Khan spends a lot of her time working with children from different backgrounds in her local area of The Hague, in the Netherlands. One of her recent projects is the Future Garden. The local municipality gave Khan permission to apply permaculture principles to a plot of land in The Hague. Khan uses the Future Garden project to educate children about edible plants and plant species that attract insects.
For Khan, observation is key to understanding permaculture. “I do workshops with children where I ask them to look at the garden from the perspective of a frog, a butterfly or a bee. Without even doing anything, their view of the garden changes. A garden that they initially thought was unattractive becomes a positive, insect-friendly place.”
In-between spaces
Living in a coastal area, Khan is also particularly interested in broadening people’s awareness of the coastline.
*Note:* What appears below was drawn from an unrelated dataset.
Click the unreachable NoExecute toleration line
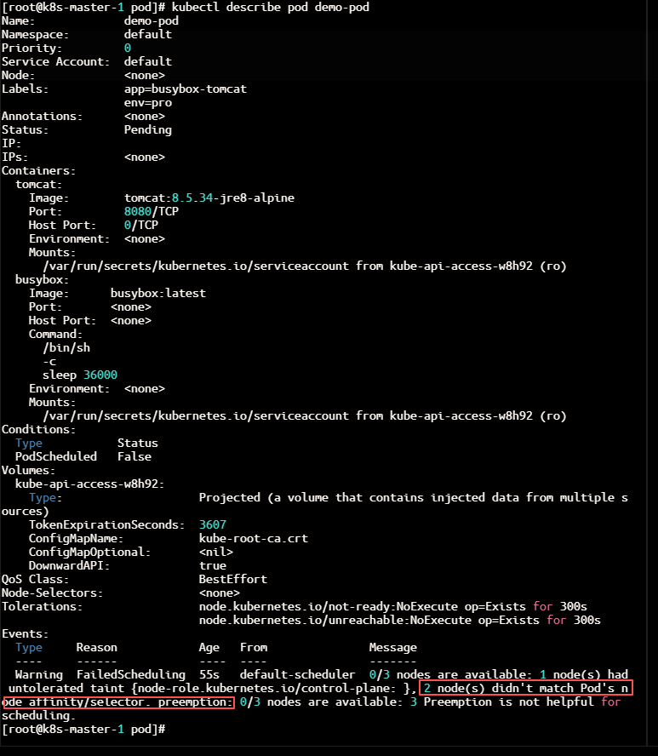 click(x=399, y=620)
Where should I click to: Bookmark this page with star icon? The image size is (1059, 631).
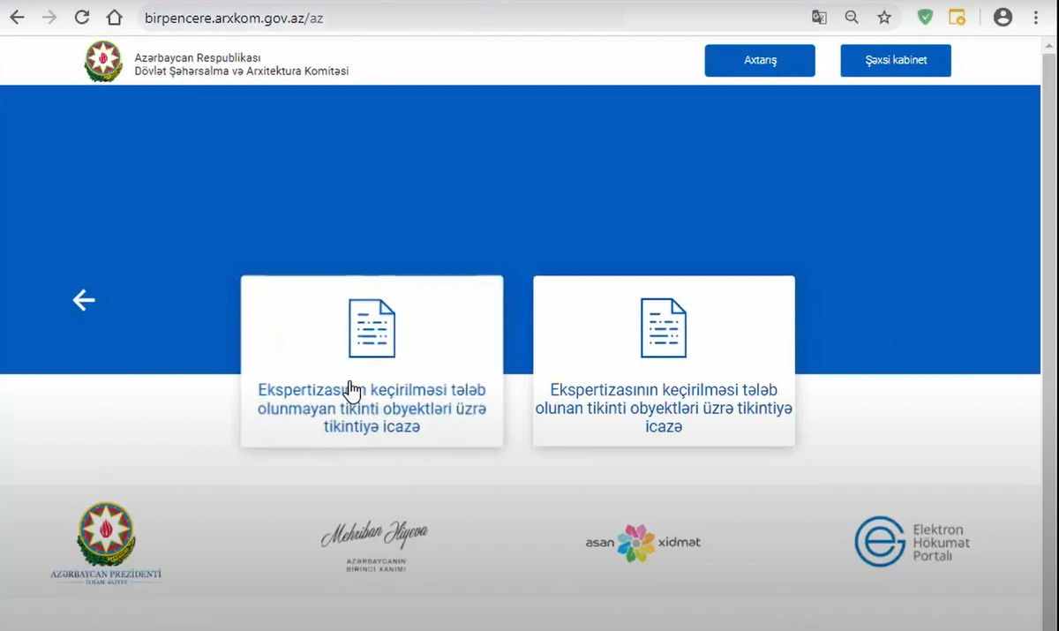click(884, 17)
In 2015, she founded the NGO BlueO2, which focuses on developing real-world solutions to environmental problems through the application of permaculture design principles. “I founded BlueO2 because I saw this gap,” she says. “There were the green people who wanted to protect the land and the blue people who wanted to protect the ocean, but nobody was really looking in the middle. You need this integral approach, and that is very much permaculture — bringing things together rather than separating them. So, that’s why our focus is on coastal areas.”
For example, the dunes in the south of Holland are an important source of drinking water, but this groundwater is threatened. “The dunes are a really delicate ecosystem, so when the pressure from the seawater becomes bigger than the pressure of the freshwater inside the dunes, the saltwater starts to infiltrate and threatens our drinking water reserves,” Khan explains. “So we collect rainwater and restore the hydrology of the soil rather than just building dykes. We’re increasingly realizing that it’s not just about fighting the water, it’s also about living with it.”
New challenges
Another permaculture expert who has a close connection to the sea is Maltese ecological designer, permaculture educator and keen surfer Peppi Zen Gauci. Now located in Portugal, Gauci works at Zee Barn, a permaculture centre located in the municipality of Encarnação, in the Lisbon region, just three kilometres from the sea.
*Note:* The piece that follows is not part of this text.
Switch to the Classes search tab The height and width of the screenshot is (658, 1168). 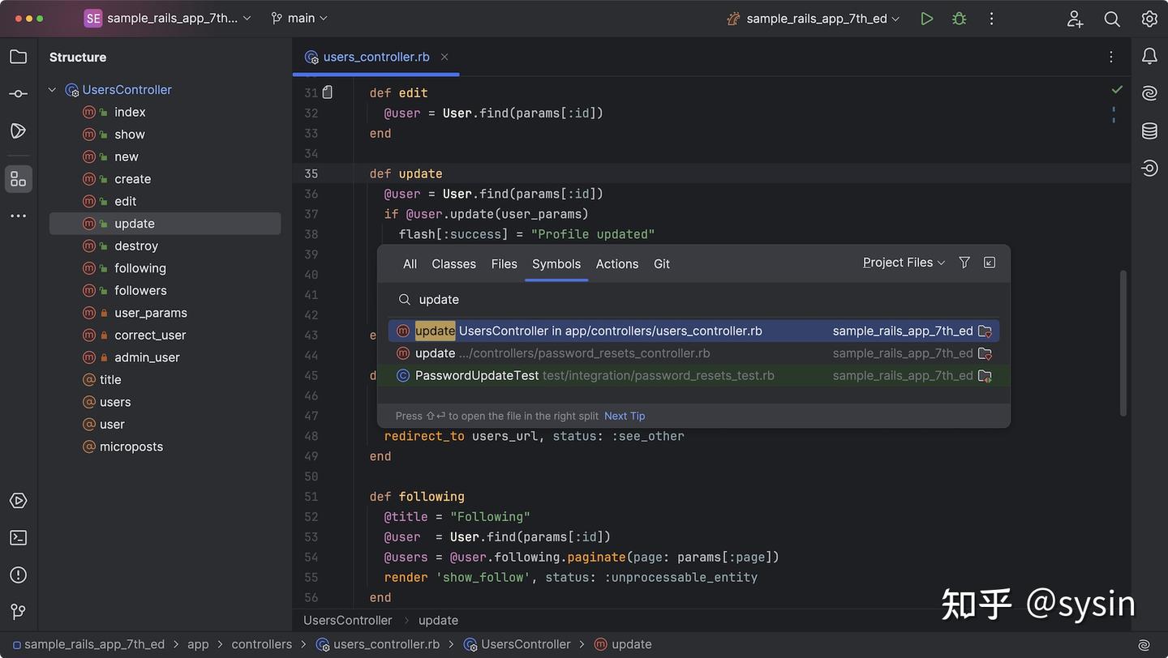click(x=453, y=264)
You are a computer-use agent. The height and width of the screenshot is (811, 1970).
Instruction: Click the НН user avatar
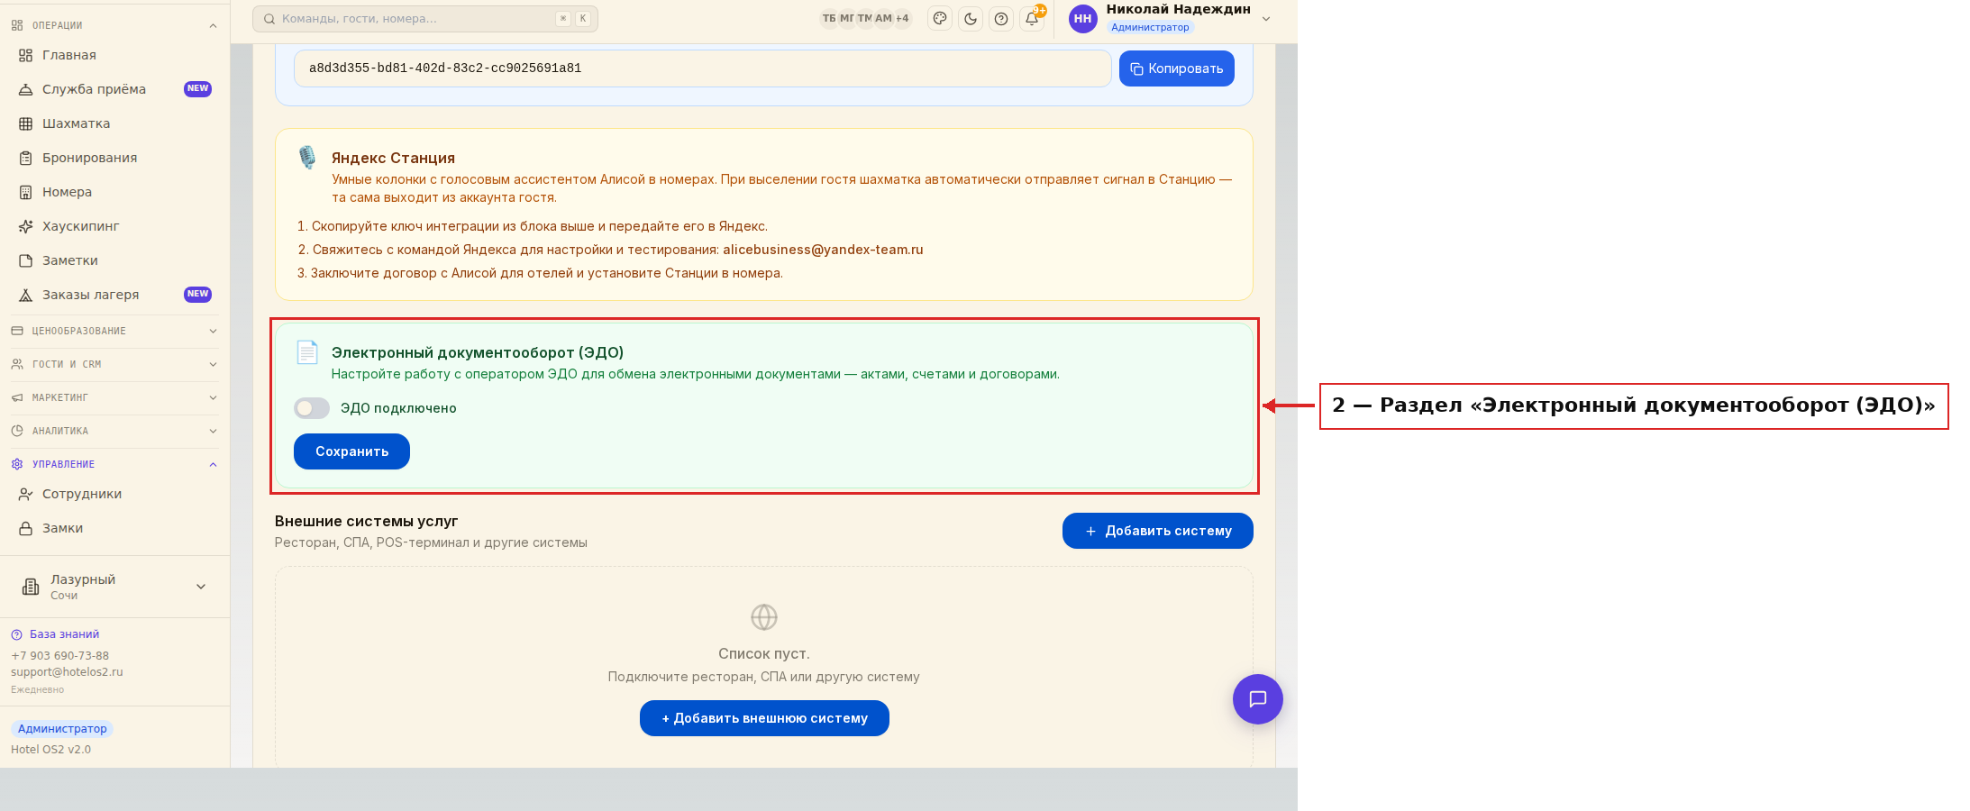[x=1083, y=19]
Gauci spent 18 years working on a permaculture project in Malta called Bahrija Oasis, which presented many challenges as a result of the island’s arid landscape. “I put all the permaculture lessons I had learned to the test. It took a lot more energy to implement them in a place that had all these counterflows, but it worked. I can say from my own experience, permaculture can work anywhere on this planet.”
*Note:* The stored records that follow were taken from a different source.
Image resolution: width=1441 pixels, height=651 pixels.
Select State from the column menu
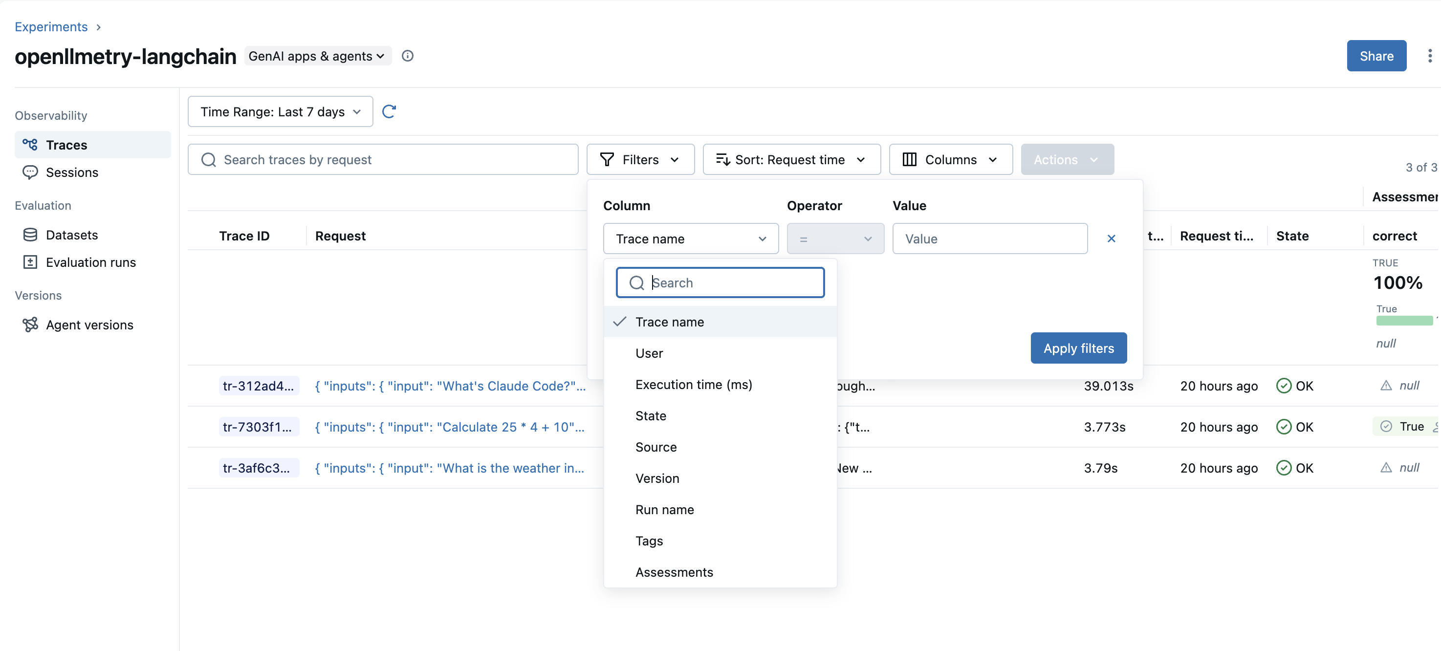[x=650, y=416]
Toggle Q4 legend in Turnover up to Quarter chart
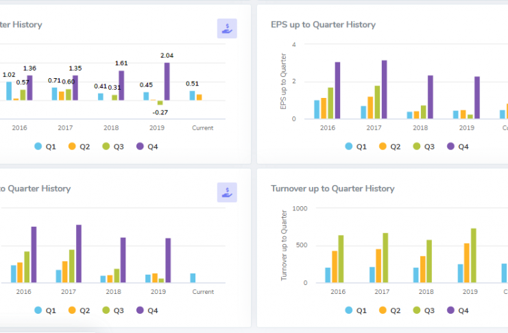 pos(457,310)
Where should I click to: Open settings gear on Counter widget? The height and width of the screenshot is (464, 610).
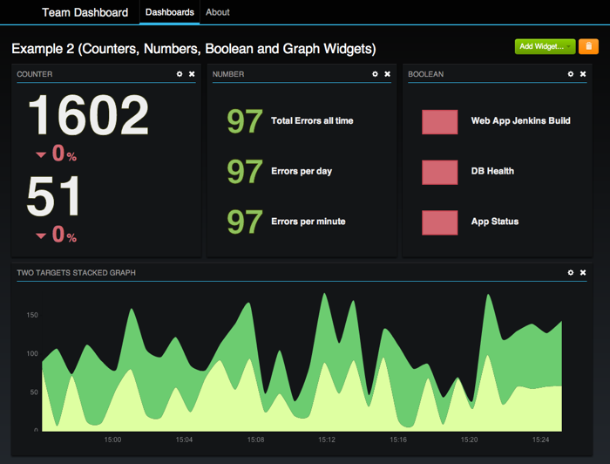coord(180,74)
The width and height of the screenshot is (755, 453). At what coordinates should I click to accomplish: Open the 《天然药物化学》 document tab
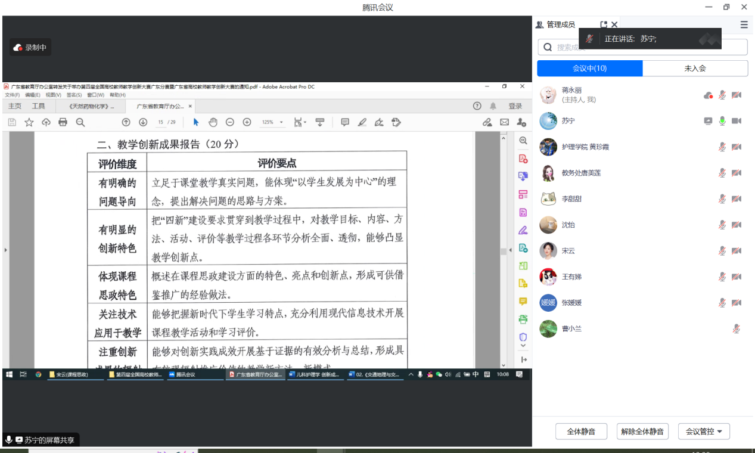pyautogui.click(x=89, y=106)
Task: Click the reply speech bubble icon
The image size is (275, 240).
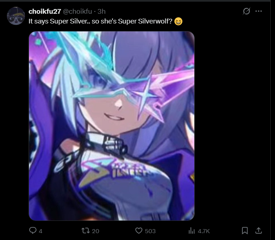Action: pos(33,231)
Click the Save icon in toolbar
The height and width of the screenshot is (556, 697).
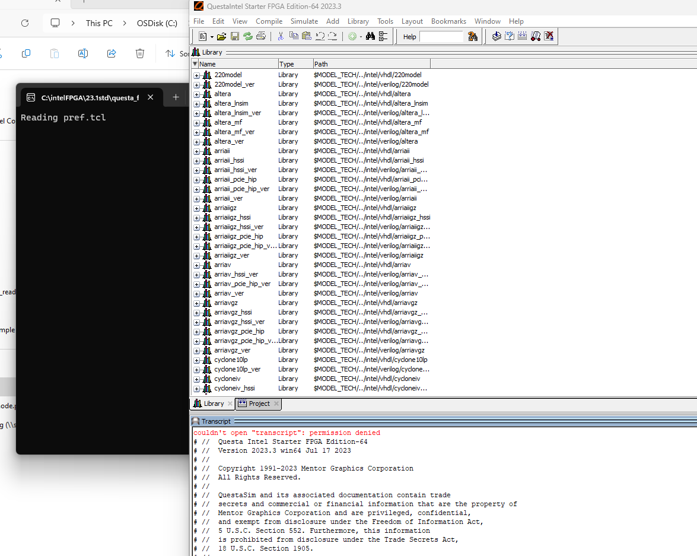235,37
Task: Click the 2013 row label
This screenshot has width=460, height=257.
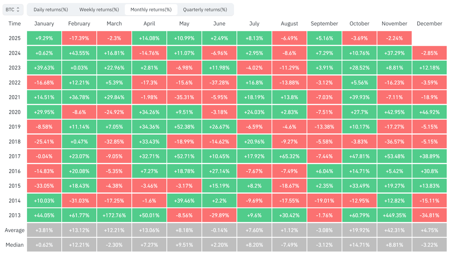Action: pyautogui.click(x=14, y=215)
Having moved to Portugal, Gauci now runs courses on permaculture and growing superfoods. Course participants are also offered the possibility to stay on for internships to continue their training in permaculture. “When people stay here, they learn about permaculture, and they practise yoga, meditation and sound healing,” he says. “It’s all about a holistic lifestyle, living in the consciousness of nature, reviving our psyche and regenerating ourselves.”
Building bridges
Wherever permaculture educators are based, and whatever the landscape is like that they are working with, the key principles remain the same. As Zairah Khan says: “It’s about people care, earth care and future care.” Permaculture focuses on building bridges between people and their surroundings, allowing natural symbiosis to emerge.
The ideas, the passion and, above all, the systems behind permaculture are transmitted through education and, like a seed on the breeze, this knowledge eventually takes root elsewhere — and so the cycle continues.